18 Nisan 2010 Pazar

Bu yolun sonu zaten… Bitti



Melal çiçeğim!
Her sevgide bir hüzün bulaşığı olurmuş,bu gün yine buruk yüreğim?
Hüzün ayı olmasındandır beklide.
Bilirim hüzün çiçeğim senin yüreğinde ala bildiğince bir mavilik vardır,
her şeye umutla bakarsında neden ben hüzünlüyüm bu gece?
Unuttuğum gözlerinin zindanında hapis olmuşçasına.
Gece dostum oldu,siyahı dost edindim.
Bilirmisin gözlerinin siyahını hatırlamak için.

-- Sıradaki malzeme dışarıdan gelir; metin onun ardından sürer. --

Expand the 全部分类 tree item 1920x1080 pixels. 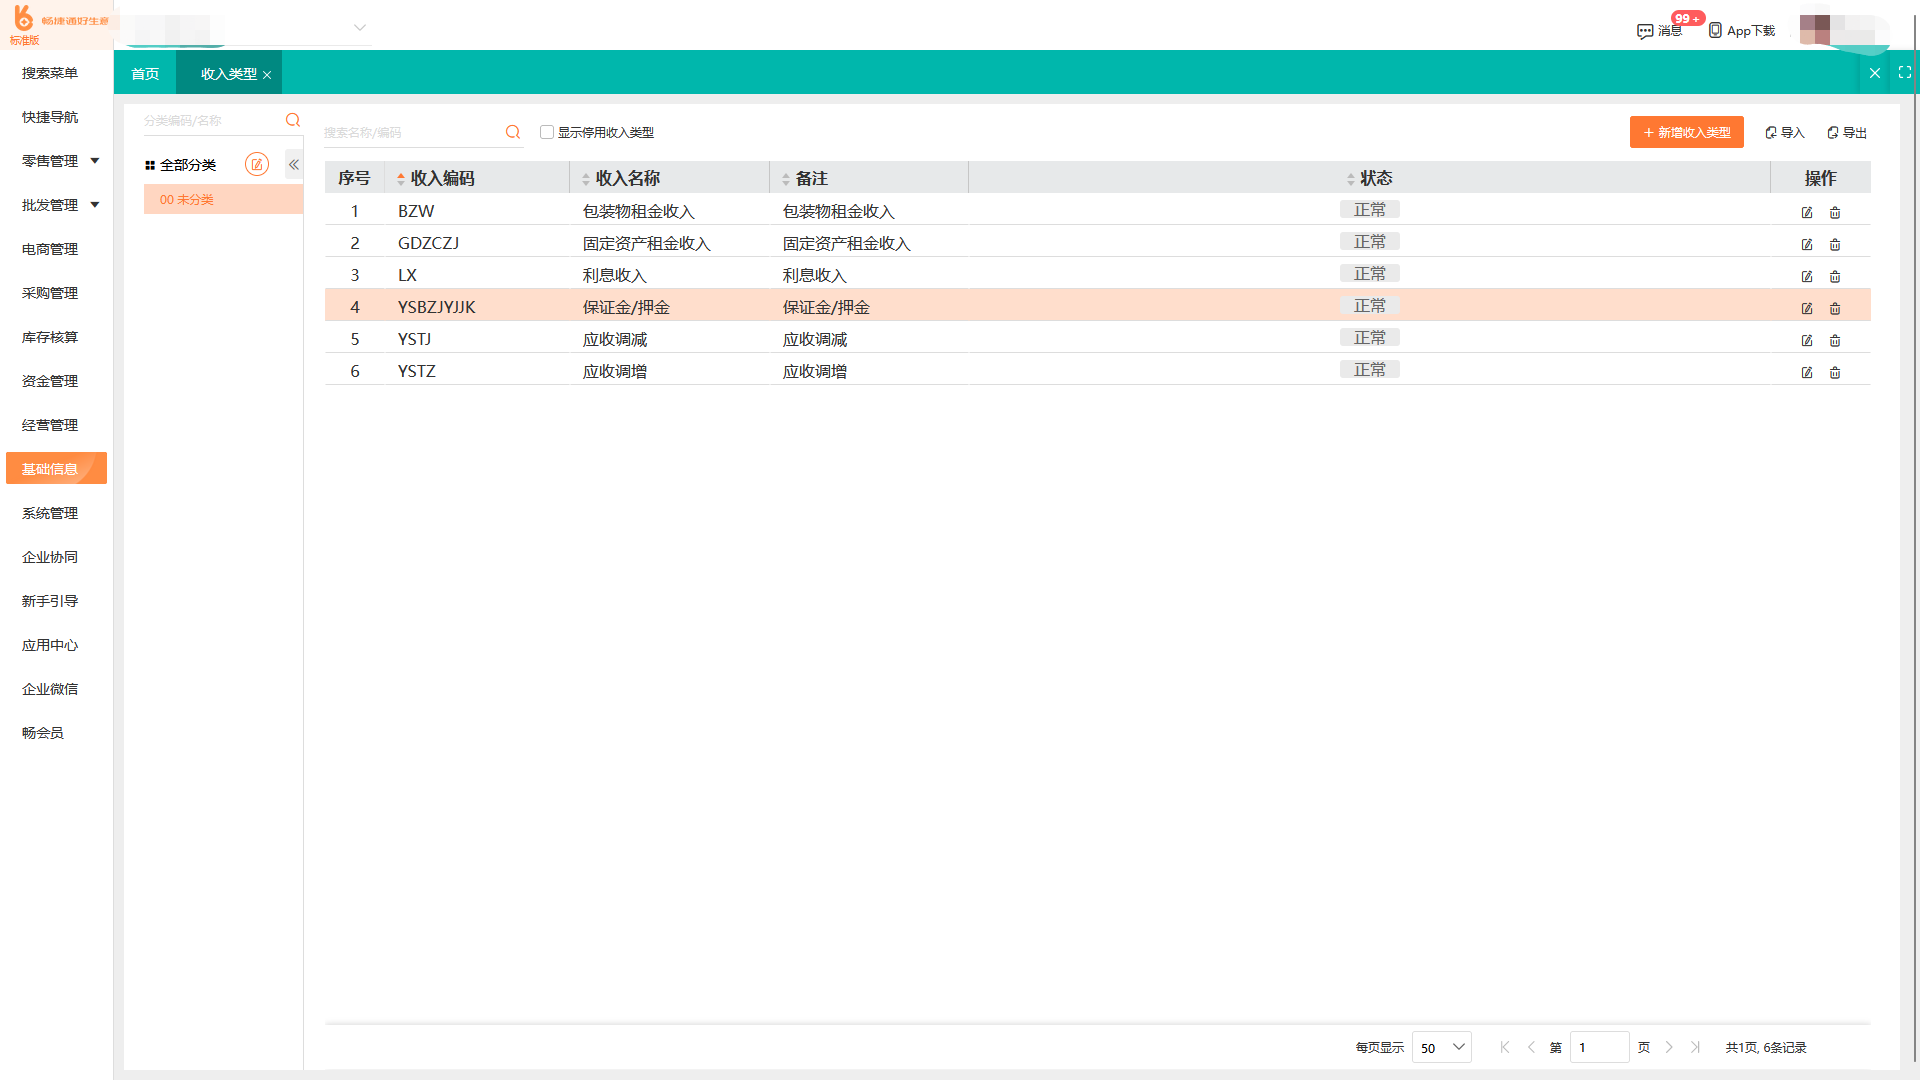(149, 164)
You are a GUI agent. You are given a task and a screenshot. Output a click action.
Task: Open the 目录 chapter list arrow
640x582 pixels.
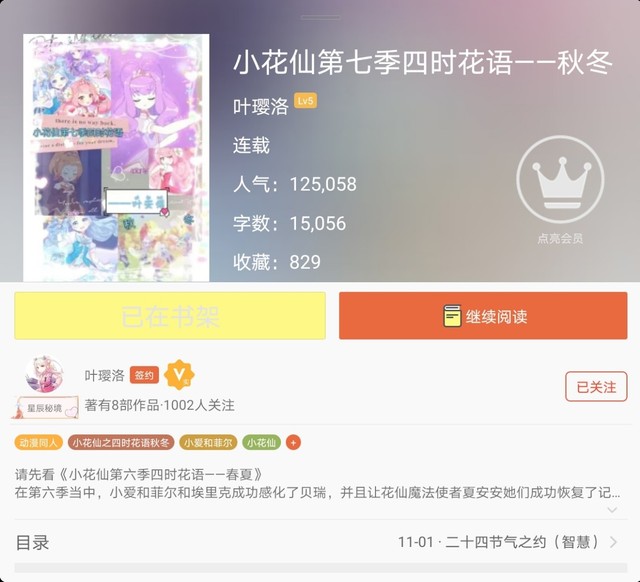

Kim bilir şimdi hangi karanlık sokaklarda,asi bir gece ile birlikte aramak tayım kendimi.
Bana beni bulun, bana kendimi getirin.
Kim ki susmayı vefa gördü meftun etti beni,yorulmadım yorulursam bil ki vebalim sensin.
Senin kömür karası gözlerinde kuşanmak istiyorum,mavi umutlarımı karanlığa inat, etmişçesine.
Koşmak istedim hep mavilerin gölgesine ölmek için,mavide boğulmak istedim bu sefer beliki
de siyaha inat etmiştim.

Hüzünü maviye yakıştırmıştım bu gece.
Aylardan hüzün ayı olsa da,dallarımdan bir yaprak kopsa da,yüreğimdeki sancılar sıkmıyor artık sıkmak istemedim.
Senden azad olmak istemişçesine düştüm mavilerin peşine, ağlamaklı bir gökyüzünün altından koşarak nefes almak için.

Mavi umutsuzluk mu oldun bana? Kör olacasına yüreğime bak ben hala aynı kaldım, karanlığının içinde karanlık arar oldum mavi içinde umutsuzluklar bulur oldum umut’u siyah da aramak mı düştü bana.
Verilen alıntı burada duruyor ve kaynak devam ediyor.